I laughed as I jogged down the three rickety porch steps. As I made my way back to my bike, I made a mental note to fix the loose boards on his porch the next time I was there.
When I got back to the compound, I found Iron sitting at one of the long tables in the kitchen. I didn’t have to check in with him every morning, but I did most of the time.
“Hey, Lake. Breakfast?” he asked as I took a seat across from him.
I looked up and saw a tall blonde at the stove making… something. She turned and looked at me with a wide smile but I shook my head letting her know I wasn’t eating. I was a little surprised that Abigail wasn’t around. Dade’s sister had started taking over the kitchen on most mornings. And sometimes in the evenings as well. She kept the food hot and the coffee fresh even though we told her a million times that she didn’t have to do it.
We didn’t have club girls in the way that Moon Hill did. So far, there were none living at the compound. But lately, it seemed like some of the girls that were around more than most, hung around long enough to make breakfast in the mornings. It kept the guys happy, so I wasn’t about to
say anything.
I wasn’t sure if I liked how different things were down here yet. The unsaid rule of no club girls living here was something new. It meant less drama, which I was all for. Sometimes women were too territorial even if they knew they were just a piece of ass. I wasn’t a fan of drama. That said, I also didn’t mind the availability of having strings-free sex when I really needed it.
But that wasn’t the point now.
I always treated them with respect, no matter if it was my bed they’d just left or someone else’s. Some people might have just thought of them as whores, and sure, they were willing to take any of us without a care, but they were still people just like me.
“How’s the old man?” Iron asked like he knew I’d already eaten.

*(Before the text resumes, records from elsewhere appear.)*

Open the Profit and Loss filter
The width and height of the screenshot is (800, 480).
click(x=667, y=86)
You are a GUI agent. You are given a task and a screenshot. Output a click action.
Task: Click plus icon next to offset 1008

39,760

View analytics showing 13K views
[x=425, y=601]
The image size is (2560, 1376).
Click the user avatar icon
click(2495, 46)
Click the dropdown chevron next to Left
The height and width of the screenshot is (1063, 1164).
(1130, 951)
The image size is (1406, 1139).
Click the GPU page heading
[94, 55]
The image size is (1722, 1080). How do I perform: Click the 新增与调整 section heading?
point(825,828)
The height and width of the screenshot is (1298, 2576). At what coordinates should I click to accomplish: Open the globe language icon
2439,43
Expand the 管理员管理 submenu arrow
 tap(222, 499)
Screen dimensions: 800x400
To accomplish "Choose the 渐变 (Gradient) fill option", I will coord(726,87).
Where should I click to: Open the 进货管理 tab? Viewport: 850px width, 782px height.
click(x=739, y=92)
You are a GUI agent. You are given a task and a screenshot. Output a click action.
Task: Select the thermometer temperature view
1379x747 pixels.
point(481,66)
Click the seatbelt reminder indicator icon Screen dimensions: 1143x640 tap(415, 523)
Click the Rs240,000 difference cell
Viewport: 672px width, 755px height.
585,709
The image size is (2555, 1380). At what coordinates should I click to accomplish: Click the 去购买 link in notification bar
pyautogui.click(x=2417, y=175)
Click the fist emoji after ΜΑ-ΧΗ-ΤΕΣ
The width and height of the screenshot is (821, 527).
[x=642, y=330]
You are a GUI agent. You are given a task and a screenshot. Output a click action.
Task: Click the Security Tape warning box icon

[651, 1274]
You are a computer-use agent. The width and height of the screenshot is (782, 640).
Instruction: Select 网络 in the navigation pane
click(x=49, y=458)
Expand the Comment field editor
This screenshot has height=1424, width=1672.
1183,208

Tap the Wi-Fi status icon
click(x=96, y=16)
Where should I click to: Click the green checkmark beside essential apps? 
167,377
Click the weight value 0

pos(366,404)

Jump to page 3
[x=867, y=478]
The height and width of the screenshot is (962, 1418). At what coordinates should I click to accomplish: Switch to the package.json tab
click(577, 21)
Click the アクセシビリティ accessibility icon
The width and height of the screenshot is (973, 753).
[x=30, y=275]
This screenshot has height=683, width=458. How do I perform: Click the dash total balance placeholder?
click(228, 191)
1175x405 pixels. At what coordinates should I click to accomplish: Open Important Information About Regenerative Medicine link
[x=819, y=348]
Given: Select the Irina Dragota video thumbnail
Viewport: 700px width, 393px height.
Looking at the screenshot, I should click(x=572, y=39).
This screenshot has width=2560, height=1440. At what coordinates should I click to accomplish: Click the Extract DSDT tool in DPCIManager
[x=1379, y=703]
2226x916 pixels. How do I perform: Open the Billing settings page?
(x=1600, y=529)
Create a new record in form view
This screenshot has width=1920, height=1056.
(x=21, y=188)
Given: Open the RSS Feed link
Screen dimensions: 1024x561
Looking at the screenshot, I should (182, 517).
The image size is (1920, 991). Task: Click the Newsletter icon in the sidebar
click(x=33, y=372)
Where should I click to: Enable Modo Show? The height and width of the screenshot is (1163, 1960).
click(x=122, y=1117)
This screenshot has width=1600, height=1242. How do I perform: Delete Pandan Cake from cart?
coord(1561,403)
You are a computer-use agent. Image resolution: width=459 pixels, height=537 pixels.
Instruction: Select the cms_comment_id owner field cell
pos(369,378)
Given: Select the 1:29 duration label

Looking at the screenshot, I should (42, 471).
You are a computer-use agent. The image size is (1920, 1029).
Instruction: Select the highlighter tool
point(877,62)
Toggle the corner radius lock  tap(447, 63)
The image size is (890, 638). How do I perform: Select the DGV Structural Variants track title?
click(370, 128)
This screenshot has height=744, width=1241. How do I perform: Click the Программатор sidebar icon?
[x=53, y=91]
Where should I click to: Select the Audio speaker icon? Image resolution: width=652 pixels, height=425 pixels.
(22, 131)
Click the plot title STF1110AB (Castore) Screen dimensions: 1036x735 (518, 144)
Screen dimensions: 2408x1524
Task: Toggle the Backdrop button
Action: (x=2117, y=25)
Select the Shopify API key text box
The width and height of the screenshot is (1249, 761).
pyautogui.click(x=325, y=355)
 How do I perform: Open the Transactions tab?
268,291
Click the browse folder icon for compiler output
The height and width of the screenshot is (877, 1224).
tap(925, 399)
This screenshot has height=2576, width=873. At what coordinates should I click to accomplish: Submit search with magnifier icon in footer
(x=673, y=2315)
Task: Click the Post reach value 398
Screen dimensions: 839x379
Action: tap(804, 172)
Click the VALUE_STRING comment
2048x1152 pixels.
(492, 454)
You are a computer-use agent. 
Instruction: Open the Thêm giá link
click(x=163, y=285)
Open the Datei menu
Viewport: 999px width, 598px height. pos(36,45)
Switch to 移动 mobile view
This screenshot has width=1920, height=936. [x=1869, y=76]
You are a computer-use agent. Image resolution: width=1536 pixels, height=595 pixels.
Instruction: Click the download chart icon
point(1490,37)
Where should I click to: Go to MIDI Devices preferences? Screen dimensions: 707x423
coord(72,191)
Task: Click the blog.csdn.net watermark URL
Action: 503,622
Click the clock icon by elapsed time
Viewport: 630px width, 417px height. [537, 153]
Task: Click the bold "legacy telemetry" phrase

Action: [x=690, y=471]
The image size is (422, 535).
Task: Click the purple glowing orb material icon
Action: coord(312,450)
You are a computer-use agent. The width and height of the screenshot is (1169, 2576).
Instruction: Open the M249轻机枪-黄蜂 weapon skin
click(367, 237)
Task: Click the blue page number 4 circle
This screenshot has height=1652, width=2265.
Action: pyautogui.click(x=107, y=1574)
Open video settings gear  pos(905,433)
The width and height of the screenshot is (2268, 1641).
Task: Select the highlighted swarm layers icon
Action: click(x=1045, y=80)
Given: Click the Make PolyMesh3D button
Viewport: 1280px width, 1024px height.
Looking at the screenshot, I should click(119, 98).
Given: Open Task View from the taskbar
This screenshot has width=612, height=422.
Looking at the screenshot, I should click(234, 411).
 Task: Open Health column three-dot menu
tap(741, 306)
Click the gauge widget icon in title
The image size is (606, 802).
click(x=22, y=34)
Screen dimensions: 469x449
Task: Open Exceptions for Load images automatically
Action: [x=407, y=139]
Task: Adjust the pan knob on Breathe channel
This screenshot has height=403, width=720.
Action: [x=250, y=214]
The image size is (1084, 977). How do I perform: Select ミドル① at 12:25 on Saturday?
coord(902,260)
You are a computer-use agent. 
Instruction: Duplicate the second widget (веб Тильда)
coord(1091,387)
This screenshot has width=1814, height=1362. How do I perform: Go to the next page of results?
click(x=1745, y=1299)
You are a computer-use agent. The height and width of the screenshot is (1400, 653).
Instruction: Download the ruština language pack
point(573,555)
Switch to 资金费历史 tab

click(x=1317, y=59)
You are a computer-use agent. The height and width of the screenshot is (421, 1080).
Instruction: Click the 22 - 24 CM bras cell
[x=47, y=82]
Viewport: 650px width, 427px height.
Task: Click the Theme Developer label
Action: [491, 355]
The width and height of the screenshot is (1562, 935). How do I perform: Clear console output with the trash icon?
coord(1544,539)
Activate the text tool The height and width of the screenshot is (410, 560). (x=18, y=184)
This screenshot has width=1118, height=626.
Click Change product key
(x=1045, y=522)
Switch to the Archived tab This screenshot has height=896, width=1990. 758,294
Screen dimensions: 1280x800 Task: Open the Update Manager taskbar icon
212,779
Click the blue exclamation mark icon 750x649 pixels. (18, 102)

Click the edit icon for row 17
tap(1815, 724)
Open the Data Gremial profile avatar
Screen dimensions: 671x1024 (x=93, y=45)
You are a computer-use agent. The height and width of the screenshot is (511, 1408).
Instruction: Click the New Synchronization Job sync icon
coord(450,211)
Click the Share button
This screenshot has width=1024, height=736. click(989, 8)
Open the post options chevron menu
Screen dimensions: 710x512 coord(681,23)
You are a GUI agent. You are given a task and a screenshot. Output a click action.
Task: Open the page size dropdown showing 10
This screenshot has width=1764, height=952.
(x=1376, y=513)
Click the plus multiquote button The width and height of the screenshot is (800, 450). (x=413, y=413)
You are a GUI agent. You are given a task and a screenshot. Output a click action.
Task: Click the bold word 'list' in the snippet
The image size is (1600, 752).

Ever since the Laurel thing, he’d made a point to be in our business more. Not in an overly protective parent way, but in a way that he didn’t want to miss anything ever again. Things that happened outside of the club were still things that could affect the club. I think we all learned that harsh lesson quite recently.
No one was safe.
Not as long as they knew us.
Not as long as we could have the potential to make enemies.
Which seemed like something that would always be there.
Even when we thought things were going smoothly.
“Crotchety as ever,” I said with a laugh that he joined in on.
Iron hadn’t met him but he had a good idea from the few stories I’d told.
“Everything else good?”
“Yep, night was quiet.”
“Prospect do okay?”
“Yeah,” I said with a bobbing nod. “Even when he stopped to chat for a minute, his eyes and ears were always scanning. I didn’t once catch him slacking off.”
“Good,” he said tucking a stray strand of hair behind his ear. “Something I want to talk to you about.”
“Here?” I asked because we were out in the open and there were ears close enough to listen in.
“Yeah. I want you and Ky to watch over the prospects.”